Question

Listed below is the number of car thefts in a large city over the last week. Calculate the coefficient of skewness using both methods. Hint: Use of a spreadsheet will expedite the calculations.$$\begin{array}{|lllllll|} \hline3 & 12 & 13 & 7 & 8 & 3 & 8 \\ \hline \end{array}$$

Answer

**step1 Identify the Given Data**

The first step is to list the car theft data provided. This dataset represents the number of car thefts recorded over the last week.

The given data points are: 3, 12, 13, 7, 8, 3, 8.

**step2 Calculate the Mean**

The mean is the average of all the data points. To find it, sum all the values and divide by the total number of values.

$$ \text{Mean} (\mu) = \frac{\sum x_i}{N} $$

First, sum the data points: $$3 + 12 + 13 + 7 + 8 + 3 + 8 = 54$$.

There are 7 data points, so N = 7. Now, divide the sum by N:

$$ \text{Mean} = \frac{54}{7} \approx 7.71429 $$

**step3 Calculate the Median**

The median is the middle value in a dataset when the values are arranged in ascending order. If there is an odd number of data points, the median is the value exactly in the middle.

First, sort the data in ascending order:

3, 3, 7, 8, 8, 12, 13

Since there are 7 data points (an odd number), the median is the $$((7+1)/2)$$-th, or 4th, value.

$$ \text{Median} = 8 $$

**step4 Identify the Mode**

The mode is the value that appears most frequently in the dataset. A dataset can have one mode, no mode, or multiple modes.

Let's count the frequency of each value in the sorted list (3, 3, 7, 8, 8, 12, 13):

- The number 3 appears 2 times.

- The number 7 appears 1 time.

- The number 8 appears 2 times.

- The number 12 appears 1 time.

- The number 13 appears 1 time.

Since both 3 and 8 appear twice, which is more than any other number, this dataset has two modes.

$$ \text{Modes} = 3 \text{ and } 8 $$

**step5 Calculate the Standard Deviation**

The standard deviation measures the average amount of variability or dispersion around the mean.
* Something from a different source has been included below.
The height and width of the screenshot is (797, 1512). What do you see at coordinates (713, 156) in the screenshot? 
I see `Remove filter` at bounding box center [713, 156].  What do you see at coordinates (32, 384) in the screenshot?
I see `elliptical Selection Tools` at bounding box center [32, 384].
We will calculate the population standard deviation, which requires calculating the variance first.

$$ \text{Variance} (\sigma^2) = \frac{\sum (x_i - \mu)^2}{N} $$

Alternatively, we can use the computational formula for variance, which is often easier:

$$ \text{Variance} (\sigma^2) = \frac{\sum x_i^2}{N} - (\frac{\sum x_i}{N})^2 $$

We already know $$\sum x_i = 54$$ and $$N=7$$. Next, calculate the sum of the squares of the data points:

$$ \sum x_i^2 = 3^2 + 12^2 + 13^2 + 7^2 + 8^2 + 3^2 + 8^2 = 9 + 144 + 169 + 49 + 64 + 9 + 64 = 508 $$

Now substitute these values into the variance formula:

$$ \sigma^2 = \frac{508}{7} - \left(\frac{54}{7}\right)^2 = \frac{508 \times 7 - 54^2}{7^2} = \frac{3556 - 2916}{49} = \frac{640}{49} \approx 13.06122 $$

The standard deviation is the square root of the variance:

$$ \text{Standard Deviation} (\sigma) = \sqrt{\frac{640}{49}} = \frac{\sqrt{640}}{7} = \frac{8\sqrt{10}}{7} \approx 3.61413 $$

**step6 Calculate Pearson's First Coefficient of Skewness**

Pearson's First Coefficient of Skewness (also known as mode skewness) uses the mean, mode, and standard deviation. It is defined as:

$$ S_{k1} = \frac{\text{Mean} - \text{Mode}}{\text{Standard Deviation}} $$

As identified in Step 4, this dataset is bimodal with modes 3 and 8. When a dataset has multiple modes, Pearson's first coefficient can give different results depending on which mode is chosen. We will calculate it for both modes.

Using Mean $$\approx 7.71429$$ and Standard Deviation $$\approx 3.61413$$:

Case 1: Using Mode = 3

$$ S_{k1a} = \frac{54/7 - 3}{8\sqrt{10}/7} = \frac{33/7}{8\sqrt{10}/7} = \frac{33}{8\sqrt{10}} \approx 1.30449 $$

Case 2: Using Mode = 8

$$ S_{k1b} = \frac{54/7 - 8}{8\sqrt{10}/7} = \frac{-2/7}{8\sqrt{10}/7} = \frac{-2}{8\sqrt{10}} = \frac{-1}{4\sqrt{10}} \approx -0.07906 $$

**step7 Calculate Pearson's Second Coefficient of Skewness**

Pearson's Second Coefficient of Skewness (also known as median skewness) uses the mean, median, and standard deviation. It is often preferred when the distribution is bimodal or has extreme outliers, as it is less sensitive to multiple modes. It is defined as:

$$ S_{k2} = \frac{3 \times (\text{Mean} - \text{Median})}{\text{Standard Deviation}} $$

Using Mean $$\approx 7.71429$$, Median = 8, and Standard Deviation $$\approx 3.61413$$:

$$ S_{k2} = \frac{3 \times (54/7 - 8)}{8\sqrt{10}/7} = \frac{3 \times (-2/7)}{8\sqrt{10}/7} = \frac{-6}{8\sqrt{10}} = \frac{-3}{4\sqrt{10}} \approx -0.23719 $$